I will admit to being something of a purist when it comes to religious and civic celebrations, preferring to keep them disentangled and at some remove. Mother's Day and Father's Day, for example -- important observances for greeting card companies, florists and families, to be sure, but not so much the liturgy of the church. Yes, I am aware of the mandate to "honor your father and your mother," but Moses was speaking of a lifestyle disposition not an annual recognition. July 4th, to cite what is often a more controversial example, is, in the same way, an important anniversary for a citizenry to observe, but I haven't yet discerned its relevance to the church. And while in my personal life I swing open the Christmas music vault on the day after Thanksgiving, at church I held to Advent hymns during that four-week period (much to the disapproving whines of our members) and reserved the Christmas carols for the Christmas Eve service and subsequent Sundays.
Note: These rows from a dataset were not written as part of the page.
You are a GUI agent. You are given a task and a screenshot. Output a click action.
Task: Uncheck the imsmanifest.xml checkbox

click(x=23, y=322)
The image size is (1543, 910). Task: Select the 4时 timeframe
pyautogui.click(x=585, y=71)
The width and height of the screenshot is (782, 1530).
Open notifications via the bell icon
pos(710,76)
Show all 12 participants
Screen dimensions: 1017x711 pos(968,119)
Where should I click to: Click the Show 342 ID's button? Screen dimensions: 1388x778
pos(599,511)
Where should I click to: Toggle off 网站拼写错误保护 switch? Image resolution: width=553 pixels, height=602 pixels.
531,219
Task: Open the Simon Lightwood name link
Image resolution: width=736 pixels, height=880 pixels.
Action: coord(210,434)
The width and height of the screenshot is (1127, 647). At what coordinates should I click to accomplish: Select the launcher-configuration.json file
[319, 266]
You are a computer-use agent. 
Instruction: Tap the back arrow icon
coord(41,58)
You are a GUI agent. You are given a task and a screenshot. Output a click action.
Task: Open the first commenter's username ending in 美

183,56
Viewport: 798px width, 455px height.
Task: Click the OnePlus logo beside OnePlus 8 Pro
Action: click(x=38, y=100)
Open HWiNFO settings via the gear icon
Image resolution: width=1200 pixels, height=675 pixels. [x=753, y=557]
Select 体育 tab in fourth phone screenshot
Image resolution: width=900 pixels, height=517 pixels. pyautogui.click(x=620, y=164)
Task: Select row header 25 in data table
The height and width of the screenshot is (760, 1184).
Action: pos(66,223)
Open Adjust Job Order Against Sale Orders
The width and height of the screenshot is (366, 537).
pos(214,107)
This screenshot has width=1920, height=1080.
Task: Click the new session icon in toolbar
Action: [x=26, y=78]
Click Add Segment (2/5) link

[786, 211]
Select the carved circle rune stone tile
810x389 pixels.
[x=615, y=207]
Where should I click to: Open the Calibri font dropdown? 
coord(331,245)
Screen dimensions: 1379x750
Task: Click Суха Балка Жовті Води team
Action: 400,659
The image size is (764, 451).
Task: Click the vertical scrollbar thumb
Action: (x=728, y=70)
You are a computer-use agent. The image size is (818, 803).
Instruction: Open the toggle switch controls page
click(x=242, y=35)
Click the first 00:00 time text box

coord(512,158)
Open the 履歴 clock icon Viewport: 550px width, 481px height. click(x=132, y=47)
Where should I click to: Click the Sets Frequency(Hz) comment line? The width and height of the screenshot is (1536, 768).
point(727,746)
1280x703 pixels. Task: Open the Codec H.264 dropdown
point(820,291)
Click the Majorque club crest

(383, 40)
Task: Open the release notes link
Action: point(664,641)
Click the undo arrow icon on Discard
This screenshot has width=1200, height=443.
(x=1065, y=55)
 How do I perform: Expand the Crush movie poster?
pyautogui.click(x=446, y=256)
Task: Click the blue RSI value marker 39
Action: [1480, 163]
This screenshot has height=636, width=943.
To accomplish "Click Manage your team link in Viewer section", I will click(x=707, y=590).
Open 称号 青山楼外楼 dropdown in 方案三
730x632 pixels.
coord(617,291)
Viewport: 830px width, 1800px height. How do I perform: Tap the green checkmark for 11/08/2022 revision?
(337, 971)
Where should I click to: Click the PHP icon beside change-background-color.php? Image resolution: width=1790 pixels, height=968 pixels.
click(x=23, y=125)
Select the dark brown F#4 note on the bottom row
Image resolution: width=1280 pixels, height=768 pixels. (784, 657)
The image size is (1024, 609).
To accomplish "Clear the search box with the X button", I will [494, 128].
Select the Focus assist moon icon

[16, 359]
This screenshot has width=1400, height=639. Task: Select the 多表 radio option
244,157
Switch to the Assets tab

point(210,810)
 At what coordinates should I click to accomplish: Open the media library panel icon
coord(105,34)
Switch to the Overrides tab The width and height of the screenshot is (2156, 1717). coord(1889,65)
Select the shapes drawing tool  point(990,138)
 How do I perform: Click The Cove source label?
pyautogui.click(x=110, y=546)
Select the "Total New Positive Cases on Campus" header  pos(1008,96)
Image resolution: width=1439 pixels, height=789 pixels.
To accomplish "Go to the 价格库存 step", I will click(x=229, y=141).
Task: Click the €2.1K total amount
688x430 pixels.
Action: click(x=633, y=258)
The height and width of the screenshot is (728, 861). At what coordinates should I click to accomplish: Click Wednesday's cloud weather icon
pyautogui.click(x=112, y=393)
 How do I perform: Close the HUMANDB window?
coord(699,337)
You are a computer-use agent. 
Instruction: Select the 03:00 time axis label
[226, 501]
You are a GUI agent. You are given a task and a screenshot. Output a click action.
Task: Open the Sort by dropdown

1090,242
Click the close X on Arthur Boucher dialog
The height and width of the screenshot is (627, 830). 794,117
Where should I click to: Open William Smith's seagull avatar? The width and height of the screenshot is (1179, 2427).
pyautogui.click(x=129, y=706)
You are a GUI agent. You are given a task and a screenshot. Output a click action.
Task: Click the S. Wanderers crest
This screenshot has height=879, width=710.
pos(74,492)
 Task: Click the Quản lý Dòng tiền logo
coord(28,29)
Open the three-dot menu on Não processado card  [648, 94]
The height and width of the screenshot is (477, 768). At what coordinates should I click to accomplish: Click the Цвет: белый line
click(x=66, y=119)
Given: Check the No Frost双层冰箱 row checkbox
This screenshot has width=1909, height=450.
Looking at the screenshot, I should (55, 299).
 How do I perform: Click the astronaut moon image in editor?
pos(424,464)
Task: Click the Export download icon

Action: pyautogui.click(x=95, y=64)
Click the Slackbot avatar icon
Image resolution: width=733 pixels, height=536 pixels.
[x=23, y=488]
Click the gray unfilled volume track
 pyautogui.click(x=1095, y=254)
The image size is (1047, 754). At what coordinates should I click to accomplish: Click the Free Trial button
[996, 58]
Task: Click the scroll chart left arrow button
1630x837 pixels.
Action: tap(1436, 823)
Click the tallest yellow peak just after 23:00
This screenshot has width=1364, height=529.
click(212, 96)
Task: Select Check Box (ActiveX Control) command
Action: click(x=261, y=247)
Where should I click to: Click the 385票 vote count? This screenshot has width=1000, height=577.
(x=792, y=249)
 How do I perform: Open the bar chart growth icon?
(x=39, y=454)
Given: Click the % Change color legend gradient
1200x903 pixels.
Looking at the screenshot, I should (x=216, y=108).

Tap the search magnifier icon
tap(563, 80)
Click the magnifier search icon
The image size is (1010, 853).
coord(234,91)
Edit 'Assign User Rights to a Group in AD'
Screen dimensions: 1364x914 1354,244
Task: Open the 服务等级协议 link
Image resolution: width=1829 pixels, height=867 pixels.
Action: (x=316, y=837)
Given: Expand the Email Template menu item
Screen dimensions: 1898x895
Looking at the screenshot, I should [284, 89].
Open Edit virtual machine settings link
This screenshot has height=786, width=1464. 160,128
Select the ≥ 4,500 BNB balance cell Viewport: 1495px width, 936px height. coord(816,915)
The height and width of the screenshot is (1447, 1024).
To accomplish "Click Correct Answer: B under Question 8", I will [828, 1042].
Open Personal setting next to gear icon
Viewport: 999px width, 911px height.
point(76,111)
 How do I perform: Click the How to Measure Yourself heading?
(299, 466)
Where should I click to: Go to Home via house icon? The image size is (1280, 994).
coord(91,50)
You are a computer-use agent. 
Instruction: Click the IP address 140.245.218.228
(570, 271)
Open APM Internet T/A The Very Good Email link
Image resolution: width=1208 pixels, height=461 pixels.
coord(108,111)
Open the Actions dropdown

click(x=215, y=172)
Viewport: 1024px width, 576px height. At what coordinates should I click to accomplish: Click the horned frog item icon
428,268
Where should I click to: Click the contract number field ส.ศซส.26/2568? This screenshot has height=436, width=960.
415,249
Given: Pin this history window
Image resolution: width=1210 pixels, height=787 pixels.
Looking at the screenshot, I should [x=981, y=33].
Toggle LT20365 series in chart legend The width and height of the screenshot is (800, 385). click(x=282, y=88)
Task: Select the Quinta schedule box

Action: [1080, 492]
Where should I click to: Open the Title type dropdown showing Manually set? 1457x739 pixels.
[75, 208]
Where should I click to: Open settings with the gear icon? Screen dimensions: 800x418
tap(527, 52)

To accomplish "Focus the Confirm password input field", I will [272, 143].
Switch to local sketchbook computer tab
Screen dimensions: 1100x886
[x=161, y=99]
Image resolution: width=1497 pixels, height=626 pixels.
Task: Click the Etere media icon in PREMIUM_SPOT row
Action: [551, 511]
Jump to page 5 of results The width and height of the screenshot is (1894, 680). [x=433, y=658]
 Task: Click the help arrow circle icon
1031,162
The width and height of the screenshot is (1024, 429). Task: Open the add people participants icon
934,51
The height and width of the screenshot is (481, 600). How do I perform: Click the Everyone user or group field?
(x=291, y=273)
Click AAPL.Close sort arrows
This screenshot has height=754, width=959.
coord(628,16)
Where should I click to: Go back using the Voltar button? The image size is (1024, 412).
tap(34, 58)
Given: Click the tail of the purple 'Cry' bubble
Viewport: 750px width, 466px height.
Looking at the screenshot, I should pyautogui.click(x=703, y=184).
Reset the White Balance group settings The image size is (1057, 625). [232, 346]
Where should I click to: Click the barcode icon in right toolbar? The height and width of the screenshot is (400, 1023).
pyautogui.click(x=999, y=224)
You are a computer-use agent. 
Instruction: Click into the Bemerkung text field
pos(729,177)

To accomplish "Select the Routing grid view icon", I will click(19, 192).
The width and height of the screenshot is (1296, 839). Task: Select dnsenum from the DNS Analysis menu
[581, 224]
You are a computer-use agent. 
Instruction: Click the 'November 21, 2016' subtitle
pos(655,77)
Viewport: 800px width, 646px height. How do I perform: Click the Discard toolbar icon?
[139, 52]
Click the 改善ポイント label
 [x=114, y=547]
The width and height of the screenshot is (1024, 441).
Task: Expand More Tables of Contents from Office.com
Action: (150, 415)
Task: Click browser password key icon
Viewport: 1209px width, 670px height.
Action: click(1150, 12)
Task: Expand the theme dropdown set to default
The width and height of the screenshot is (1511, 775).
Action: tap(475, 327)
For similar reasons I have tenaciously reserved remembrance of the beloved dead for All Saints Day -- November 1 -- that ancient designation in the liturgical calendar for precisely such attention, never mind that the rest of American culture is doing so Memorial Day weekend. Memorial Day, again, is a significantly important discipline for a citizenry, created as it was to honor those relatives and neighbors and total strangers who gave their lives in service to their country. As I have heard their sacrifice described, they are those who left the comfort of their home to serve their country and never returned. All Saints Day represents the church's discipline of remembering its dead, and the place of those deceased in the larger gospel story. Memorial Day is the country's day to honor its dead and to remember their sacrifice in the nation's larger story. It isn't that those stories are necessarily in conflict with one another; it is simply to sustain the clarification that they are, after all, separate stories.
That said, it was somehow comforting that this particular Memorial Day inserted itself into our family's grieving a scant week after the death of Lori's father precipitated it. We couldn't help but remember -- to "memorialize". It was still more touching that the congregation with which we have been worshiping, opting for this day rather than November's, included Jim's name in their recitation of names to be remembered, solemnized in the blossom of a rose that, retrieved for home, now graces our mantel as a petaled personification of the beauty, elegance, and fragrant bloom we have lost.
To my liturgically fundamentalist way of ordering time, they did it wrong, but it's hard to be judgmental when you are too busy being grateful.
1 comment:
Love this - too busy being grateful is a great descriptor for what i aspire to and sometimes achieve by the grace of God!